Saturday, 8 February 2025

"Love Hurts" - Review

Marvin Gable (the wonderful Ke Huy Quan) is a jumper-sporting estate agent who loves his life, bakes heart-shaped cookies for his staff, and absolutely adores his job. But he has a secret past which comes a-knocking, when the mysterious "Rose" (Ariana DeBose) returns to his life, on the run from Marvin's evil gangster brother Alvin (Daniel Wu), whom Marvin used to work for. Now, this Valentine's Day, he has to succumb to his old skills in order to fend off assassins and get his life, and his love, back...

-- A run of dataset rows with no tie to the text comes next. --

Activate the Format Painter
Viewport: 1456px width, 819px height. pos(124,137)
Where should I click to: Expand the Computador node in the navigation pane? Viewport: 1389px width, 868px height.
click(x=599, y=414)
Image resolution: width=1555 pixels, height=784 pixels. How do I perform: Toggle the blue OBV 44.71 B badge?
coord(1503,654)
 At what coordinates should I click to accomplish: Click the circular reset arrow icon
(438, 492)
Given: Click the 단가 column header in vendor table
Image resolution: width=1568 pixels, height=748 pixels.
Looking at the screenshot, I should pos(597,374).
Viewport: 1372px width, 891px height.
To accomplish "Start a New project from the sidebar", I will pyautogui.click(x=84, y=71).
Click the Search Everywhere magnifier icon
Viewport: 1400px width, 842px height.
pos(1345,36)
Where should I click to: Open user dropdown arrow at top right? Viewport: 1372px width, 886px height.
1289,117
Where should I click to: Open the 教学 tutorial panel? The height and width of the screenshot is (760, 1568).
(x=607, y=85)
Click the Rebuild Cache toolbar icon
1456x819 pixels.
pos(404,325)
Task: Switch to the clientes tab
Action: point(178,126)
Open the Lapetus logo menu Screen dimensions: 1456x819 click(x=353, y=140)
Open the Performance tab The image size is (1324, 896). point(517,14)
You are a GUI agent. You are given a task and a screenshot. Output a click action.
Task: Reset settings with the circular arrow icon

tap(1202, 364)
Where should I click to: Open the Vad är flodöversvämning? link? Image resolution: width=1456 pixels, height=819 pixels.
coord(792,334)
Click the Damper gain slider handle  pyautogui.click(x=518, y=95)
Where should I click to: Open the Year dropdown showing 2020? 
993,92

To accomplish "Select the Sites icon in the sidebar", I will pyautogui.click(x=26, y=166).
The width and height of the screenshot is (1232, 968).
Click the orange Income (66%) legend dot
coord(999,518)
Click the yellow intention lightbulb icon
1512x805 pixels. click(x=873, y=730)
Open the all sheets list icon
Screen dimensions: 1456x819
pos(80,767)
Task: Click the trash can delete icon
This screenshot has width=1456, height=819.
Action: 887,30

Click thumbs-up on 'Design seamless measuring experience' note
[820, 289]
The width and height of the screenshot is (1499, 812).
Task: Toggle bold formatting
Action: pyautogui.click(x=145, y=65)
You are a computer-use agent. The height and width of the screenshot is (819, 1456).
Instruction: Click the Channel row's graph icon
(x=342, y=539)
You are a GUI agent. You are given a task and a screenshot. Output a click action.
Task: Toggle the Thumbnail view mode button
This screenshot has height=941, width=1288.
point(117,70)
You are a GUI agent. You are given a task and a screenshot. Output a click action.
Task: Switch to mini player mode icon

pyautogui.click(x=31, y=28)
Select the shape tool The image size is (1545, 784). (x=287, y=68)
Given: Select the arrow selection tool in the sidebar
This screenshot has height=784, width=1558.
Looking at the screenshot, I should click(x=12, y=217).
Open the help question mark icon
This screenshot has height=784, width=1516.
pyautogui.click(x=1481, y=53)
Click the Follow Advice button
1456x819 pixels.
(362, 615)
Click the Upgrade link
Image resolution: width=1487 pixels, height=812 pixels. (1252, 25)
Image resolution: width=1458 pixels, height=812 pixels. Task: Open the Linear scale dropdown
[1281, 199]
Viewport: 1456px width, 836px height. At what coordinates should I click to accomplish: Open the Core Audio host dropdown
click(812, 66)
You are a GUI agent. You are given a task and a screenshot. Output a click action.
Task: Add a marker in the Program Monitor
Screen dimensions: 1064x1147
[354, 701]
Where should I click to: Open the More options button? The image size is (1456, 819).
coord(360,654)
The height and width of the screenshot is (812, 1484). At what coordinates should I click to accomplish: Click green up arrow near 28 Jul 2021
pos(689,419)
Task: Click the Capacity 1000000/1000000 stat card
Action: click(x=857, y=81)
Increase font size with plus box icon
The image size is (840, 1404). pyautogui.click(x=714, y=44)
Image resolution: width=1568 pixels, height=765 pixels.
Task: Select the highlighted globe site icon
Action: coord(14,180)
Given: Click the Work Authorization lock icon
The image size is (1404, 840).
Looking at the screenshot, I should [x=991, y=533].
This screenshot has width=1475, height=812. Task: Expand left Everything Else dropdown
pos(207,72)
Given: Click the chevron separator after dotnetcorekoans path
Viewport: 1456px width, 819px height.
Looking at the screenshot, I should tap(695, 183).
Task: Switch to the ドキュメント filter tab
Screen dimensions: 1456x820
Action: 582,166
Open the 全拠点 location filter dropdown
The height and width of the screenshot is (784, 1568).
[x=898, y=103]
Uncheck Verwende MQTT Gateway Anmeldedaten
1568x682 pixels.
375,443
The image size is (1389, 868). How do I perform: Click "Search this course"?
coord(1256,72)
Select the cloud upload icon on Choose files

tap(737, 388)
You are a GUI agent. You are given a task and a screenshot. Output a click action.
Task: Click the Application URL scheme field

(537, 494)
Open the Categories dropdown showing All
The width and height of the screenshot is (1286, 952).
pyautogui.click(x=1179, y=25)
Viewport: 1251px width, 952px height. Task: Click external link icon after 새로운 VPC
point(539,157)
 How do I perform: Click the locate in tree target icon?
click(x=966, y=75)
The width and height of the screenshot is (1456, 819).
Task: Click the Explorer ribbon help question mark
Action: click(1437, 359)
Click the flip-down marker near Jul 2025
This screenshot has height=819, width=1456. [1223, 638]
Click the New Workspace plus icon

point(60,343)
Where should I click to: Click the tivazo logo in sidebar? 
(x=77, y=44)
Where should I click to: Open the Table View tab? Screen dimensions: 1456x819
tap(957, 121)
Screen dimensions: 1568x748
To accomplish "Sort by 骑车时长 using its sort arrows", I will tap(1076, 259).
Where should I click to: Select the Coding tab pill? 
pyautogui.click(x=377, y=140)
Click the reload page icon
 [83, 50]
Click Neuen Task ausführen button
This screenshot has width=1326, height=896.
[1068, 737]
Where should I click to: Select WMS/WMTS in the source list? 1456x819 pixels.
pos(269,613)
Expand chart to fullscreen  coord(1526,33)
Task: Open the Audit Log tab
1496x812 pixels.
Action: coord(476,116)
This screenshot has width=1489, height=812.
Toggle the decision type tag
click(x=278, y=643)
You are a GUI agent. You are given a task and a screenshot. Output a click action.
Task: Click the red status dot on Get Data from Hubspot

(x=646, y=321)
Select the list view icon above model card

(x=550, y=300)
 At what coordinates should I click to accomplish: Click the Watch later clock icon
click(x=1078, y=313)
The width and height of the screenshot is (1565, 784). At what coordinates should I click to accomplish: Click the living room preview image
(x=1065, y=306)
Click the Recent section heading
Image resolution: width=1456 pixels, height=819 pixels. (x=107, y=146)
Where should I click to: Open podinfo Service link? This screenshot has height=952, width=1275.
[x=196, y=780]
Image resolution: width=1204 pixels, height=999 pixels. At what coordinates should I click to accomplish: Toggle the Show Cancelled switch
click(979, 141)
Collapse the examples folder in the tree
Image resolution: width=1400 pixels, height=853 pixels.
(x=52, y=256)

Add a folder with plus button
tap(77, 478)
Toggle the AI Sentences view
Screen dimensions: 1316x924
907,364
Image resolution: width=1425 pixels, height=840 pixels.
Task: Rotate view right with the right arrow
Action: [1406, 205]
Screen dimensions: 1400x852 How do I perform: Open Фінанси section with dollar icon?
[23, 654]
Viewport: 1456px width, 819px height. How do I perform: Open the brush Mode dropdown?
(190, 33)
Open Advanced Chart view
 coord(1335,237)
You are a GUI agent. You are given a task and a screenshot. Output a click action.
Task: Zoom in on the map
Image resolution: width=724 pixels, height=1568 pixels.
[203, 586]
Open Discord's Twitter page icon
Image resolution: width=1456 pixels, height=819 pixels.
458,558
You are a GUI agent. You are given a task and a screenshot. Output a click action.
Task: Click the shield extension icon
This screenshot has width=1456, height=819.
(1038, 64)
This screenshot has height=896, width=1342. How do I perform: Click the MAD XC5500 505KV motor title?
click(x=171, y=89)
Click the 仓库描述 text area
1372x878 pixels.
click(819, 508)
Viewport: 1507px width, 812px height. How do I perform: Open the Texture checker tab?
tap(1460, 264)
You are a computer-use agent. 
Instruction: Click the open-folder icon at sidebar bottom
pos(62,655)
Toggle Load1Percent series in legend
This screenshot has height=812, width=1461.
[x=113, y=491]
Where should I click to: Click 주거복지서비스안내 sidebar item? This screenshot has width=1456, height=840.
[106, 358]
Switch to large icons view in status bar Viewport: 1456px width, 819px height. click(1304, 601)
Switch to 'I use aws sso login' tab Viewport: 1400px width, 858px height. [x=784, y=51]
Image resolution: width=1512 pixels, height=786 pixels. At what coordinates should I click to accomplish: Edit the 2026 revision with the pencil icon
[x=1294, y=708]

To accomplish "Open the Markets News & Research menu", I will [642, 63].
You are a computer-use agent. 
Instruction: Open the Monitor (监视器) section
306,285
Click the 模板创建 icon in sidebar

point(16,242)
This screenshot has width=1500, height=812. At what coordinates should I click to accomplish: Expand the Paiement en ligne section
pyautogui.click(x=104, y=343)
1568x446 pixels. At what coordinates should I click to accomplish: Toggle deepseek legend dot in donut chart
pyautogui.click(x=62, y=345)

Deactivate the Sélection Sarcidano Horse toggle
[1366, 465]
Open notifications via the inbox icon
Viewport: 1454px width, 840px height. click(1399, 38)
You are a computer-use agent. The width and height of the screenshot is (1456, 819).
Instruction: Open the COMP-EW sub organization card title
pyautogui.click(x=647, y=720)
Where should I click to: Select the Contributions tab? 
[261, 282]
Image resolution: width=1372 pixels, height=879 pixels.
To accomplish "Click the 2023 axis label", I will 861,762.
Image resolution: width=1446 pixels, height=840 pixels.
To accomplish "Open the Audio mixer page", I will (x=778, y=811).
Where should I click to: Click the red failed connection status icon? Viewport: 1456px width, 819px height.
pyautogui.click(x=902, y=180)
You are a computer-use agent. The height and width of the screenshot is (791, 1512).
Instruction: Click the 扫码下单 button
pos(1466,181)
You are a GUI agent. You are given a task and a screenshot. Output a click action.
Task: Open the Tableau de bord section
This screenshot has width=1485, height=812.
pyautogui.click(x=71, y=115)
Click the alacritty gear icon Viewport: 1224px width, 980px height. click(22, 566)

I'm delighted to see Ke Huy Quan headlining an action movie, that's wonderful. He relishes the part, they play with his role in "Everything, Everywhere, All At Once" (his glasses and certain scenes are shot like a Wong Kar Wai movie, flashbacks of him with slicked back hair look like a Tony Leung gangster movie, there's a fight with a bubble tea straw) and he is loving life.
The movie is still frustrating and he deserves better.
The first 20 minutes are fun, great even: a mash up of 2000s romcoms and old-school Hong Kong action movies, the shifts in tone are fun, the occasional spouts of blood are not too jarring, and it's pretty funny. Mustafa Shakir turns up as a poetry-spouting, quill tossing assassin named Raven and is good fun; whilst Lio Tipton (whom I love) has carved a niche for themselves between this, "Crazy Stupid Love", "Warm Bodies" and "Mississippi Grind" as "quirky supporting character who is the best bit of the movie", this part would have been Aubrey Plaza 10 years ago, and by sheer dumb luck Tipton happens to feature in every scene which is good. They also get a lovely, fun goofy subplot with Raven, and alongside Shakir sells it. Marshawn Lynch (watch "Bottoms") and European Henry Rollins lookalike Andre Eriksen play a pair of rather amusing henchmen and have a very good fight sequence in a house, one of the highlights and showcases of Ke Huy Quan.
Then the middle of the movie happens.
It nosedives quickly, with some of the absolute worst dialogue and clunkiest exposition of recent memory grinding it to a halt, all in service of a plot simultaneously boiler plate boring, needlessly intricate and complex, and told/done almost entirely off screen. It grinds things to a halt, subtracts from the energy Ke Huy Quan had been bringing, takes valuable time away from the comedy (and Tipton, God Damn it Hollywood!) and fight scenes; it's exceedingly frustrating. A few sessions of rewrites could have streamlined this and made it a lot more coherant and cohesive, but as it stands it's a clunky steam train to tedium. Which is even more of a shame because those glimpses of greatness leap forth in the final act: Tipton and Shakir's act climaxes, there's a bombastic shootout and knife fight in a house, there's colour on screen and wonderful jokes, and it knows what it wants to be in the finale. Unfortunately the wasted potential of Act 2 means that the great stuff is buried and the poorer stuff which would be forgivable or charming (the age gap and lack of chemistry between Quan and DeBose, the non-threatening villain given to Wu who tries his best, the superfluous Cam Gigandet character) comes further to the surface and drag it down.
It's a shame really, it's a frustrating movie I wanted to work a lot more than it does, particularly with its genre mashups.